On Fri, Sep 14, 2012 at 4:36 AM, Bala subramanian
<bala.biophys...@gmail.com> wrote:
>
> 10 # loop over each row
> 11 for i1, d1 in enumerate(b):
> 12 # each x in d1 - value in z corresponding to index of x in d1
> 13 d1=[x-z[d1.index(x)] for x in d1]
>
> If d1 is a simple list, i can fetch the index of its element as
> d1.index(x). So i would like to know how can achieve the same with
> numpy array.
In general you don't want to loop over and enumerate a NumPy array.
That's a lot slower than using vectorized operations (just like in
MATLAB) and broadcasting. See Peter Otten's answer.
For an 'index' operation you have a couple of options.
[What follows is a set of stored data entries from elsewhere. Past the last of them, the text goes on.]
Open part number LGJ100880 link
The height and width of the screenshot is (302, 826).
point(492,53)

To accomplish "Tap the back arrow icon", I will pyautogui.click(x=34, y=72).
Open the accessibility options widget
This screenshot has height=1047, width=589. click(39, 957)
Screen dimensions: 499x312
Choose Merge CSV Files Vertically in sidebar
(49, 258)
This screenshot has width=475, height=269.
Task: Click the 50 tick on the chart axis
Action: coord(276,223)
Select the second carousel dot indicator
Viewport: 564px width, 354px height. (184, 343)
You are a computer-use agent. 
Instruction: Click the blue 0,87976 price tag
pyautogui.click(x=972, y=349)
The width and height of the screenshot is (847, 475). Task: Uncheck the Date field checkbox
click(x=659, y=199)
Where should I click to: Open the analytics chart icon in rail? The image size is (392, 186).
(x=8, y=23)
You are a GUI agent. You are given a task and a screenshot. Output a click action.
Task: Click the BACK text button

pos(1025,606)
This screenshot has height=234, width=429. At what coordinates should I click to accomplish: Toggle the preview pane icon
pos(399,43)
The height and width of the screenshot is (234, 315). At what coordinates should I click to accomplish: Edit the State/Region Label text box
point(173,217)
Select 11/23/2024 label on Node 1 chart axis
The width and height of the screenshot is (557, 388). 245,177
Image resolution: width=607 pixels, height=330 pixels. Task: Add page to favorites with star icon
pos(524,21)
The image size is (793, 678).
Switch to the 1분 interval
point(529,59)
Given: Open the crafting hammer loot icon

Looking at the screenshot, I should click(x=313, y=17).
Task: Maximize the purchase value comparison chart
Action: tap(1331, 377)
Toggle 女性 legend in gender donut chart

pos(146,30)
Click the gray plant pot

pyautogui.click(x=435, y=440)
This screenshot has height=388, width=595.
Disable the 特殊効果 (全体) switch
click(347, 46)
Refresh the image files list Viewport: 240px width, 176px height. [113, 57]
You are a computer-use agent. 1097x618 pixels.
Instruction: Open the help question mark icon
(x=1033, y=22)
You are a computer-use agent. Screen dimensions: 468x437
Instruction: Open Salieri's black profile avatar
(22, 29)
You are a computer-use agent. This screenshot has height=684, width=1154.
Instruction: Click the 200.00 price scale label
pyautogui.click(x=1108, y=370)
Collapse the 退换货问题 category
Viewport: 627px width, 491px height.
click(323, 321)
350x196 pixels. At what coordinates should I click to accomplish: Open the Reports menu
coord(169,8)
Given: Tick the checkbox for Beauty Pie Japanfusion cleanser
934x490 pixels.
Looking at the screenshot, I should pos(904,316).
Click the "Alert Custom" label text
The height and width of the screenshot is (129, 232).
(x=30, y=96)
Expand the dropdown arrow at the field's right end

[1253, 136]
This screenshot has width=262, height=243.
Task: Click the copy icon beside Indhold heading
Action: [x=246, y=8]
To begin with,
a test returns a bool array:
>>> d = np.array([1,2,1,2,1])
>>> d == 1
array([ True, False, True, False, True], dtype=bool)
You can use this bool array to index the source array:
>>> d[d == 1]
array([1, 1, 1])
>>> d[d == 1] = 3
>>> d
array([3, 2, 3, 2, 3])
To get the indexes, use "nonzero" or "where":
>>> np.nonzero(d == 2)
(array([1, 3]),)
>>> np.where(d == 2)
(array([1, 3]),)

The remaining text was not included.